*REQUIRED ACTION*:
Using the string "card" as the key, pull each matching line out of the records below.
++++++++++
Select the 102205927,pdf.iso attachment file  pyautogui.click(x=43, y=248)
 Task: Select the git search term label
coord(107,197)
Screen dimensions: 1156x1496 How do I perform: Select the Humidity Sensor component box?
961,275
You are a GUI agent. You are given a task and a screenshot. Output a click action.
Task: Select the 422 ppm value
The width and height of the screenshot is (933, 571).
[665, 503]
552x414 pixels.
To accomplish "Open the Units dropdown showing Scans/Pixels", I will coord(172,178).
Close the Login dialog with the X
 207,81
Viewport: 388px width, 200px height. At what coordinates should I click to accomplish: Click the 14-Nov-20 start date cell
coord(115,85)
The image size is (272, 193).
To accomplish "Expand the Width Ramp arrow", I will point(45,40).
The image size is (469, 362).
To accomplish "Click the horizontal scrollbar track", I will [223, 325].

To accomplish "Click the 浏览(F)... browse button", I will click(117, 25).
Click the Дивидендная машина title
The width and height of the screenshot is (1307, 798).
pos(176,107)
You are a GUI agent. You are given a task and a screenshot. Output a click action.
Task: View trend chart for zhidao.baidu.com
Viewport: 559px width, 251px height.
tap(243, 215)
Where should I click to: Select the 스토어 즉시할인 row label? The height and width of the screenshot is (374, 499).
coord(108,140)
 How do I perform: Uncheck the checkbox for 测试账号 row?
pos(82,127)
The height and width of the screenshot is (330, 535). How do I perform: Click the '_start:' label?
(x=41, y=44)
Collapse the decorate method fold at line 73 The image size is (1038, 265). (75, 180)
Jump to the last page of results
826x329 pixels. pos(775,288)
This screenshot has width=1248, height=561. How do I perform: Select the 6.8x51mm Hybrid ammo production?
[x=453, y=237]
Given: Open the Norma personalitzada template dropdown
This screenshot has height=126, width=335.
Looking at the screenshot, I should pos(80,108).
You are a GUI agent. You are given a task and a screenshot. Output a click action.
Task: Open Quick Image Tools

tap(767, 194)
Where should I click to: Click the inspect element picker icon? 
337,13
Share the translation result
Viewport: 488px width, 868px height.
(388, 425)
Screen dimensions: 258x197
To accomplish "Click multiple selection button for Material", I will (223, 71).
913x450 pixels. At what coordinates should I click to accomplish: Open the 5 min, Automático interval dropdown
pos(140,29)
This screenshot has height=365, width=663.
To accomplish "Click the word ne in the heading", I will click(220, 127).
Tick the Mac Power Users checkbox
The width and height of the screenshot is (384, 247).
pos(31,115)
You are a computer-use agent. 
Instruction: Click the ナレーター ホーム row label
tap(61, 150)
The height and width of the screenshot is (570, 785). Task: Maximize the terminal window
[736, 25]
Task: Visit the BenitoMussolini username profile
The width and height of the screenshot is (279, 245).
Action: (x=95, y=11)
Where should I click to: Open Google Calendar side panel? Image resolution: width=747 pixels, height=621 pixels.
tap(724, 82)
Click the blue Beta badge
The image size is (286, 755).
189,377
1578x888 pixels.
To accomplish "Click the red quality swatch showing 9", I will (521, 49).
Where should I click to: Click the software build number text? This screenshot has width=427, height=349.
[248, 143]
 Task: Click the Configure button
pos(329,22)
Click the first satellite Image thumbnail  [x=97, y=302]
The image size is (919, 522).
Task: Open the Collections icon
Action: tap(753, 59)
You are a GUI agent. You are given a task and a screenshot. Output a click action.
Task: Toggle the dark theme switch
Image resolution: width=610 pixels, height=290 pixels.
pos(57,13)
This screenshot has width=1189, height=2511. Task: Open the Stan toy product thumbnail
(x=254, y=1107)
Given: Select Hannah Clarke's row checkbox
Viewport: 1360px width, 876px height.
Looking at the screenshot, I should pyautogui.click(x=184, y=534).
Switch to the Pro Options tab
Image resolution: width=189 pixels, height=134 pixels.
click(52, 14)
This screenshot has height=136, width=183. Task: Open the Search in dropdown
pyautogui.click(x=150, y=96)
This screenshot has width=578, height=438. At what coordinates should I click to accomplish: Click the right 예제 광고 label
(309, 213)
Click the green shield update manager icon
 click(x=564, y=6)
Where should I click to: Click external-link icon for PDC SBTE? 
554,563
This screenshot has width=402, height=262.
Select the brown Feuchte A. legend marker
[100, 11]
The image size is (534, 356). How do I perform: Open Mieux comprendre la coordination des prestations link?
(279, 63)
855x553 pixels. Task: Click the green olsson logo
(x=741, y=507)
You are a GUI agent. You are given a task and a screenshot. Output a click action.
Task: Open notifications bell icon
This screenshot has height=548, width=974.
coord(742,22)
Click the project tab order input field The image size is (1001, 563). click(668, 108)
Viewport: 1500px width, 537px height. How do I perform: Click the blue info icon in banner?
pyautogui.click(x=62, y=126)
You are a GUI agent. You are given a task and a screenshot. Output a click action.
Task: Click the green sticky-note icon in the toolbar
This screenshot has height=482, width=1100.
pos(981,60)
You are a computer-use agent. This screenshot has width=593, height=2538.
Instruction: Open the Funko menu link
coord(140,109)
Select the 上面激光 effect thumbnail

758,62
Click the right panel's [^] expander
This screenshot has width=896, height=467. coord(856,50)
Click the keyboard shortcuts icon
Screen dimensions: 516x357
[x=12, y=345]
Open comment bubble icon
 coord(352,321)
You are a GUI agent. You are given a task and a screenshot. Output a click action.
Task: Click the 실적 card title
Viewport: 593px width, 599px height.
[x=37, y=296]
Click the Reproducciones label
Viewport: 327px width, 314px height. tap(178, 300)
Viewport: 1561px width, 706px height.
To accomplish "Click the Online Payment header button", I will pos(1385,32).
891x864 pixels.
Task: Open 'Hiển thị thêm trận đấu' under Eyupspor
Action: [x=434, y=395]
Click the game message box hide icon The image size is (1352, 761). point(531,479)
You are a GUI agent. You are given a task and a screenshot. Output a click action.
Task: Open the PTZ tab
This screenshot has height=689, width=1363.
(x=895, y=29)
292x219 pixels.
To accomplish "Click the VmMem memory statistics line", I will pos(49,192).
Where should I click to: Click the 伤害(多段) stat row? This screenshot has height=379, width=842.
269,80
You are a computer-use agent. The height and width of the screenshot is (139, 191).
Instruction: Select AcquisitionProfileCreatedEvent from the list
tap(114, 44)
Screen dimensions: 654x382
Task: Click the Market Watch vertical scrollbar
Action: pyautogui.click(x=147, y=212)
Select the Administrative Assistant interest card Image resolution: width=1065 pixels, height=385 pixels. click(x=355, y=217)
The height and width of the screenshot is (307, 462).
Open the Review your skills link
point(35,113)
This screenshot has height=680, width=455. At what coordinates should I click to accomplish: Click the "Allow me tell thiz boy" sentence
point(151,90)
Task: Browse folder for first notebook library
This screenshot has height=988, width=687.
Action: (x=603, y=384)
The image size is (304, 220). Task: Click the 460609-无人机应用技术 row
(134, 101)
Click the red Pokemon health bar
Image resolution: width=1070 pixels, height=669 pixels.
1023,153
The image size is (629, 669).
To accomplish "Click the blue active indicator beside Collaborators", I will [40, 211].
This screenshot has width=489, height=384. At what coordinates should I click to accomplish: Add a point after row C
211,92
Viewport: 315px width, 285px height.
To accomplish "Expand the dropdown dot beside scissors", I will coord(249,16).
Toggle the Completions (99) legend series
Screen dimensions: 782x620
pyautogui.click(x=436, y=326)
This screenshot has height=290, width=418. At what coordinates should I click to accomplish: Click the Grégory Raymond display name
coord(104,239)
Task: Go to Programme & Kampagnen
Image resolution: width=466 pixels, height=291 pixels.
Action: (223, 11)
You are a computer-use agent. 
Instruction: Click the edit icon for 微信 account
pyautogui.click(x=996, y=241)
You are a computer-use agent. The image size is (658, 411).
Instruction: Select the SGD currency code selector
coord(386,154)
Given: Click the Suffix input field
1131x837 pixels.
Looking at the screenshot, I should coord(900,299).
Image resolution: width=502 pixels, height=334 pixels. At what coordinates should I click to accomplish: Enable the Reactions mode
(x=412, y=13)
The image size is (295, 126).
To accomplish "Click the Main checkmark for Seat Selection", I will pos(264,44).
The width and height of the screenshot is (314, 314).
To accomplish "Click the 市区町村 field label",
++++++++++
*FINAL ANSWER*:
Task: Click the 실적 card title
Select the Administrative Assistant interest card Image resolution: width=1065 pixels, height=385 pixels. click(x=355, y=217)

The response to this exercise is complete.